Using the current data, we discuss how tip-link components localize in stereocilia. We consider one unlikely scaffold-first scenario (Fig. 6d) and two more likely travel-and-connect and walking-links scenarios (Fig. 6e, f). The scaffold-first scenario expects that the “scaffold” of MYO7A, SANS and harmonin settles at the future UTLD region and then recruits tip-link components. However, it seems unlikely for MYO7A, SANS and harmonin to know where the future UTLDs would be formed in immature stereocilia. The travel-and-connect and walking-links scenarios expect that CDH23 and PCDH15 reach the future UTLD region, flapping their extracellular portion in the endolymph or with their partners as pre-assembled links, respectively.
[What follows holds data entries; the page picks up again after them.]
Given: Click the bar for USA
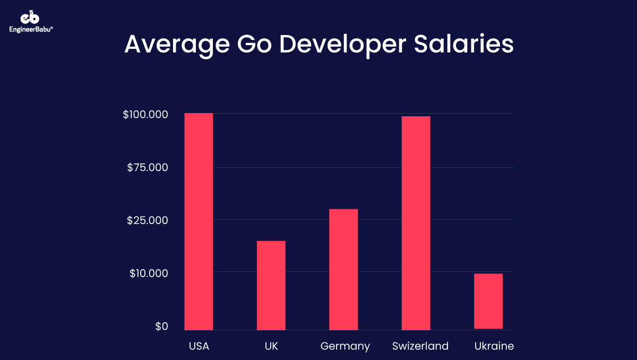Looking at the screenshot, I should coord(199,221).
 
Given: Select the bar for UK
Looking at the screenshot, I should coord(271,285).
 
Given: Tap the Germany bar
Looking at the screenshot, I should coord(343,269).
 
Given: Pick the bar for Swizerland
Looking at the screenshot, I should coord(416,223).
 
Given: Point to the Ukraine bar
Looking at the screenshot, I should coord(488,301).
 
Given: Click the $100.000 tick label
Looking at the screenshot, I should coord(145,115).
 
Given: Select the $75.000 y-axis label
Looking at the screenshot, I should coord(148,168).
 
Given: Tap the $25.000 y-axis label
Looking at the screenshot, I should coord(148,220).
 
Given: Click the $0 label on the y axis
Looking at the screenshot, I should coord(161,327).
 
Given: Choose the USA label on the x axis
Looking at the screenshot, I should coord(199,347).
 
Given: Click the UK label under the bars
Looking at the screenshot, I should coord(271,347).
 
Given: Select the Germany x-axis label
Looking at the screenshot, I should coord(345,347).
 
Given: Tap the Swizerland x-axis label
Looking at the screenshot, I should coord(420,347).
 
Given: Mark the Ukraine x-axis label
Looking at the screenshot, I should coord(494,347).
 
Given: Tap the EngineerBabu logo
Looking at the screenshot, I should coord(31,21).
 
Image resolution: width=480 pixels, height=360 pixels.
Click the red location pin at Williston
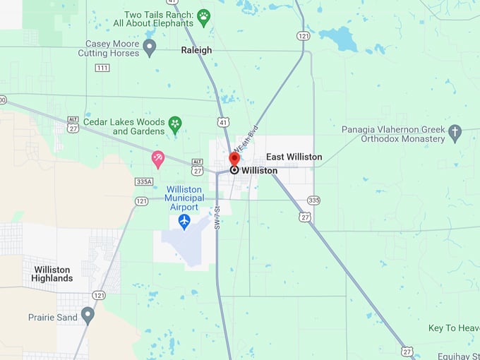(x=234, y=158)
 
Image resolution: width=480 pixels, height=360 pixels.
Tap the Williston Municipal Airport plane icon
(x=184, y=222)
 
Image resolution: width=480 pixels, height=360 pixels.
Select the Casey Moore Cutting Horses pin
(x=149, y=47)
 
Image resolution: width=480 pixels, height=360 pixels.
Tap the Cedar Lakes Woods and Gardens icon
(x=175, y=125)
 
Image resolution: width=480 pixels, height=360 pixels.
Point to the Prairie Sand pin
(x=88, y=314)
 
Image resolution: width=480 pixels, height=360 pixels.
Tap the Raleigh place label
(x=196, y=50)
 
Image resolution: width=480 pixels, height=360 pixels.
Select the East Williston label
(x=294, y=157)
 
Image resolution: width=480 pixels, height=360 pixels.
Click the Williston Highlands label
(x=52, y=274)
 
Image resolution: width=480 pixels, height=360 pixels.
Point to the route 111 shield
(x=102, y=68)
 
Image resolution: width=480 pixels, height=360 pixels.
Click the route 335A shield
(x=144, y=181)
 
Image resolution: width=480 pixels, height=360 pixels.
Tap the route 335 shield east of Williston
(x=313, y=200)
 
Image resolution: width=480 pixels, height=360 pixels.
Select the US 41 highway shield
(x=224, y=123)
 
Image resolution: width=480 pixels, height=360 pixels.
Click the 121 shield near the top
(x=303, y=35)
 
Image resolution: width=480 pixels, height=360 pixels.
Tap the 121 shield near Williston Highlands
(x=98, y=295)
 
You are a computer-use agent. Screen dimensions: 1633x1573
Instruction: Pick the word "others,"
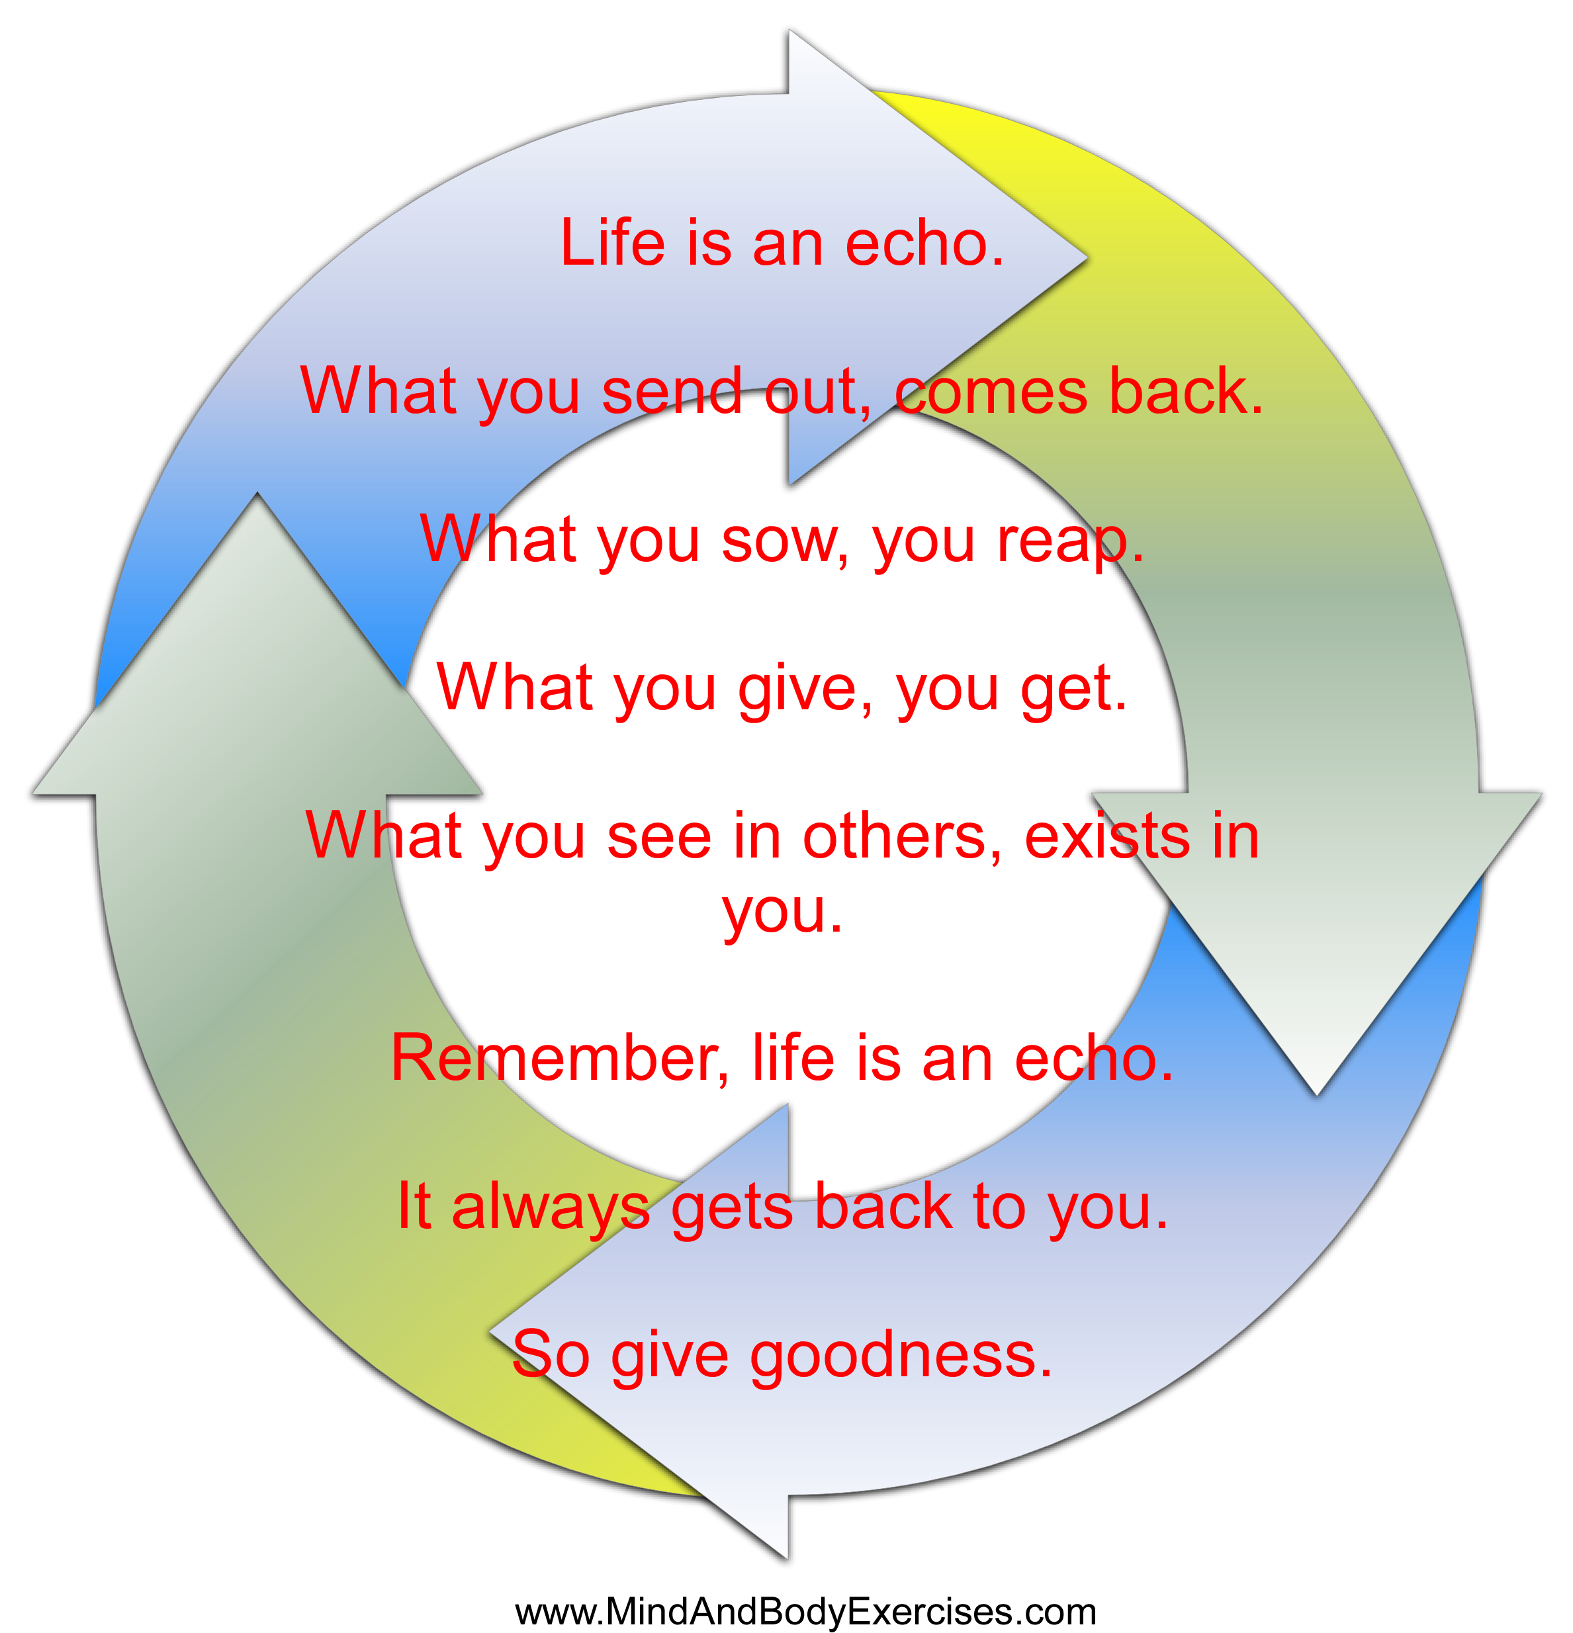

Remodeling experiments using BAPTA show that new tip links are formed at stereocilia tips after being disrupted by extracellular calcium chelation87. This result suggests that tip-link components, CDH23 and PCDH15, are transported although either CDH23 or PCDH15 may simply diffuse to couple with the transported partners. In contrast, a cryoelectron microscopy study using anti-PCDH15 antibodies detects multiple lateral links at the shaft region of stereocilia88. These lateral links consist of PCDH15 (~50 nm long) on one side and a longer partner on the other side (~120 nm long), putatively CDH2388. Although immunohistochemistry shows MYO7A localizing on the CDH23 side with SANS and harmonin17,18,19,20, the PCDH15 side can be actively transported because (1) many uncoupled PCDH15 molecules are reported near stereocilia tips by a cryoelectron microscopy study88 and (2) temporary PCDH15-PCDH15 links appear after BAPTA treatment and subsequently change into mature PCDH15-CDH23 links87 (Fig. 6e, double asterisks). PCDH15 may be transported by MYO3A76 as well as MYO7A28 (Fig. 6e, asterisk, illustrated for MYO7A) perhaps with CDH23 on the other side (Fig. 6f, triple asterisks). Stepwise movement of MYO7A coupled with a harmonin b fragment (Fig. 5) can be advantageous for adjusting the position and tension of tip links in mature stereocilia but not for transporting tip-link components over long distances. Thus, harmonin a and c lacking the PST domain may be used in developing stereocilia to transport the CDH23 and UTLD components effectively (Fig. 6e, f).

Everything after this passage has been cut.